Wer steht dir in Bonn zur Seite beim Kampf gegen Kinderarmut?

Bernd Weede: Es gibt in Bonn den „Runden Tisch gegen Kinder- und Familienarmut“, der von Caritas und Diakonie getragen wird. An diesem treffen sich seit Jahren Vertreterinnen und Vertreter von Ratsparteien, sowie der Wohlfahrtsverbände, Kinderschutzeinrichtungen, Gewerkschaften und der Verwaltung, um dem Problem auf den Grund zu gehen und entschieden entgegenzutreten – auf politischer Ebene. Dieses Engagement ist wichtig. Zuletzt hat der „Runde Tisch“ beinahe alle Parteien zu einer großen Anfrage zum Thema Kinderarmut animiert. Das Ergebnis wird am 12. Dezember im Sozialausschuss des Rates beraten. Die Sitzung ist öffentlich.

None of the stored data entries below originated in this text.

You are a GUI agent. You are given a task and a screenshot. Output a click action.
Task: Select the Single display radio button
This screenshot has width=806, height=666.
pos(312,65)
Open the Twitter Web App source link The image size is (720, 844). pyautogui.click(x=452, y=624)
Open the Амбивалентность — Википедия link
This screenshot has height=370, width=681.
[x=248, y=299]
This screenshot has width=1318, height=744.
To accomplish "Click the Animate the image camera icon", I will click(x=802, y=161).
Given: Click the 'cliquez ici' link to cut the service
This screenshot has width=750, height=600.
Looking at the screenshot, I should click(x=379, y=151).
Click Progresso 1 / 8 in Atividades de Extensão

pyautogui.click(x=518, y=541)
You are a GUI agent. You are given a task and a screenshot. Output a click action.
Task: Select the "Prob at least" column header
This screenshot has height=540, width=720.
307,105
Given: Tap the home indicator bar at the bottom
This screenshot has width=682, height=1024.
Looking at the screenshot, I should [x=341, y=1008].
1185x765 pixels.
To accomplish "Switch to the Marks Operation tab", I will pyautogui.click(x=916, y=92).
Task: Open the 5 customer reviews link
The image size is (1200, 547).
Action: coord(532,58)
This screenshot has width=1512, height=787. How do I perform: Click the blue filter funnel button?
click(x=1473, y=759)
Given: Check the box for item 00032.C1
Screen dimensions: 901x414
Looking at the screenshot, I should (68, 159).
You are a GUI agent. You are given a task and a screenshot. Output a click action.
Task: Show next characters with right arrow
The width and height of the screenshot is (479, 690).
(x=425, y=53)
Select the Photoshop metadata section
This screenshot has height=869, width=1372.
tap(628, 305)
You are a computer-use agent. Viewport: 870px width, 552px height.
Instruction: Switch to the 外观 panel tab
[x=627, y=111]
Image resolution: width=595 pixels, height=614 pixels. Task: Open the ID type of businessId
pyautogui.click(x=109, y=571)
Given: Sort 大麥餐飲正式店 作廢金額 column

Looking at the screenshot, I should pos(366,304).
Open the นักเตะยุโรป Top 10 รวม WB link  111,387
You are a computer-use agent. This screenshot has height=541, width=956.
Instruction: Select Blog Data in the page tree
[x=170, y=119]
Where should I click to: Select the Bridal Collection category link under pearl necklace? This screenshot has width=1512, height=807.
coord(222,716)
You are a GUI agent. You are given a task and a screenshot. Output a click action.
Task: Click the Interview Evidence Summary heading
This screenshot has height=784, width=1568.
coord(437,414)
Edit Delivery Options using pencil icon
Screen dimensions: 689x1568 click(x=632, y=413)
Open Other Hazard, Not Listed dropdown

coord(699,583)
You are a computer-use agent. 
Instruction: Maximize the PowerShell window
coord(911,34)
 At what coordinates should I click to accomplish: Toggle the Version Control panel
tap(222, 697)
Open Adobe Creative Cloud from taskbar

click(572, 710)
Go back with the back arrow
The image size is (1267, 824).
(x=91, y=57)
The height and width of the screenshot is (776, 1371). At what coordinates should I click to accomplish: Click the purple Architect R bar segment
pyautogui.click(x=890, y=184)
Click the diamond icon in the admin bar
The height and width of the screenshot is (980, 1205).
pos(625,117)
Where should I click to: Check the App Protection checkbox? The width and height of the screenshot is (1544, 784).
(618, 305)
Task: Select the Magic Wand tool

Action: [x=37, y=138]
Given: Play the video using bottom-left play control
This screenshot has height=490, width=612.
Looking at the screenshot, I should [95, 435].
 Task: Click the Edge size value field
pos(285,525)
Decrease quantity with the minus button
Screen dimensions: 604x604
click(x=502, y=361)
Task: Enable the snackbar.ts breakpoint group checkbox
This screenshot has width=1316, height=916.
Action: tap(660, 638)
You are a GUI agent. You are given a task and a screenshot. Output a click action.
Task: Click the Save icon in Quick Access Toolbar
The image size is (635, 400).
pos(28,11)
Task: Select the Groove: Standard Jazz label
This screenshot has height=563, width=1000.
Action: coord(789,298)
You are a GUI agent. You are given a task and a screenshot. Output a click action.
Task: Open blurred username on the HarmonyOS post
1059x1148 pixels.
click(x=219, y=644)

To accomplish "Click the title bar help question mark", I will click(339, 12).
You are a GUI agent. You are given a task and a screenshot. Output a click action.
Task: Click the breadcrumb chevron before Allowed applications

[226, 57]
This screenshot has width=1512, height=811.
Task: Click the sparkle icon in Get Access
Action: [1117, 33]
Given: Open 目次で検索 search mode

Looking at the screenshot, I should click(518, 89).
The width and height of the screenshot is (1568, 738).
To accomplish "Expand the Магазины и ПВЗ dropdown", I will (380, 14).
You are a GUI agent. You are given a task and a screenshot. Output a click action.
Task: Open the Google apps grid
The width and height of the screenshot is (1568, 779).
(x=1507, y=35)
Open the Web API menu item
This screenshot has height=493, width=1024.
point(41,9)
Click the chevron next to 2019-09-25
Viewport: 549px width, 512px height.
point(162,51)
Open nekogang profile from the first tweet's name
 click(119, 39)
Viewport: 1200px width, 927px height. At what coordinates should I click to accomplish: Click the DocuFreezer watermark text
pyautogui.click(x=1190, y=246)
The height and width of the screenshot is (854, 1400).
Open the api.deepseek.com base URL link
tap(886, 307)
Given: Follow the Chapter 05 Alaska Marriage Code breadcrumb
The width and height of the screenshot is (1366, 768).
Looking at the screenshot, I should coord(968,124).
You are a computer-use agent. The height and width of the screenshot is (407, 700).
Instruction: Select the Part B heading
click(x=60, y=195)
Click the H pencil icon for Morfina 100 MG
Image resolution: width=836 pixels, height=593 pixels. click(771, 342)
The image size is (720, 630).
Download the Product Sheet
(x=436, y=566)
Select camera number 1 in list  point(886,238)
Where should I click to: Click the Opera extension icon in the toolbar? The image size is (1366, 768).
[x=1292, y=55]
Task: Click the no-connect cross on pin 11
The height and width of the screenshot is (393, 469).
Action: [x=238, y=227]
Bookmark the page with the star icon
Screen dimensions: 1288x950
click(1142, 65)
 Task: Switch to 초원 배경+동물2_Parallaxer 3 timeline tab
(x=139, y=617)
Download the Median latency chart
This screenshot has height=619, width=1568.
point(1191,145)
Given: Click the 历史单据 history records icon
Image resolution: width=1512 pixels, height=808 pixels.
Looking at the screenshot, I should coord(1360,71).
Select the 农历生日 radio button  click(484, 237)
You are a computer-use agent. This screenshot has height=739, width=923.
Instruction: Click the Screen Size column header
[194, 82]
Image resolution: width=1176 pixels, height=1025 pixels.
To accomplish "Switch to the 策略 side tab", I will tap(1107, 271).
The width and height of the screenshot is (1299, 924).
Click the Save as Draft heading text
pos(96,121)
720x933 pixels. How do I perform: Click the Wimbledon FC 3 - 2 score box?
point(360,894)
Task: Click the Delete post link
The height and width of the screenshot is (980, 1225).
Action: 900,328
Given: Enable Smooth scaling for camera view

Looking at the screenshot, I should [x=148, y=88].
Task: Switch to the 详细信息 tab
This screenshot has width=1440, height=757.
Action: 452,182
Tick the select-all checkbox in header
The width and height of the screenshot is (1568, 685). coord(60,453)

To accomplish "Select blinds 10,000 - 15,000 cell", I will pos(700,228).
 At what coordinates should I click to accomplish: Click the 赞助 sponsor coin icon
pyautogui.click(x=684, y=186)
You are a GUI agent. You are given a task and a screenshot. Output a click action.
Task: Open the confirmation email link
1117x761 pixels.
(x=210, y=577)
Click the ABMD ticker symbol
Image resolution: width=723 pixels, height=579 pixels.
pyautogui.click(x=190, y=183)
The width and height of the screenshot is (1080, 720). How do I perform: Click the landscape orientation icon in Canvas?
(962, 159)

Wir danken dir für das Interview.

Die Forderungen zur Bekämpfung der Kinderarmut in Bonn des „Runden Tisches gegen Kinder- und Familienarmut“: http://www.kinderarmut-bonn.de/wp-content/uploads/Forderungen-RTKA-Endfassung_2017_03_01.pdf


Hinweis: In der Reihe „Nachgefragt“ veröffentlichen wir in unregelmäßigen Abständen ausführliche Stellungnahmen und Positionen von gewerkschaftlichen Experten/innen aus der Region Köln-Bonn. „Nachgefragt“ bietet nicht nur ausführliche Hintergrundinformationen, sondern spiegelt immer auch die persönliche Sichtweise der jeweiligen Experten/innen wieder. Die Texte können für Medienberichterstattungen genutzt werden.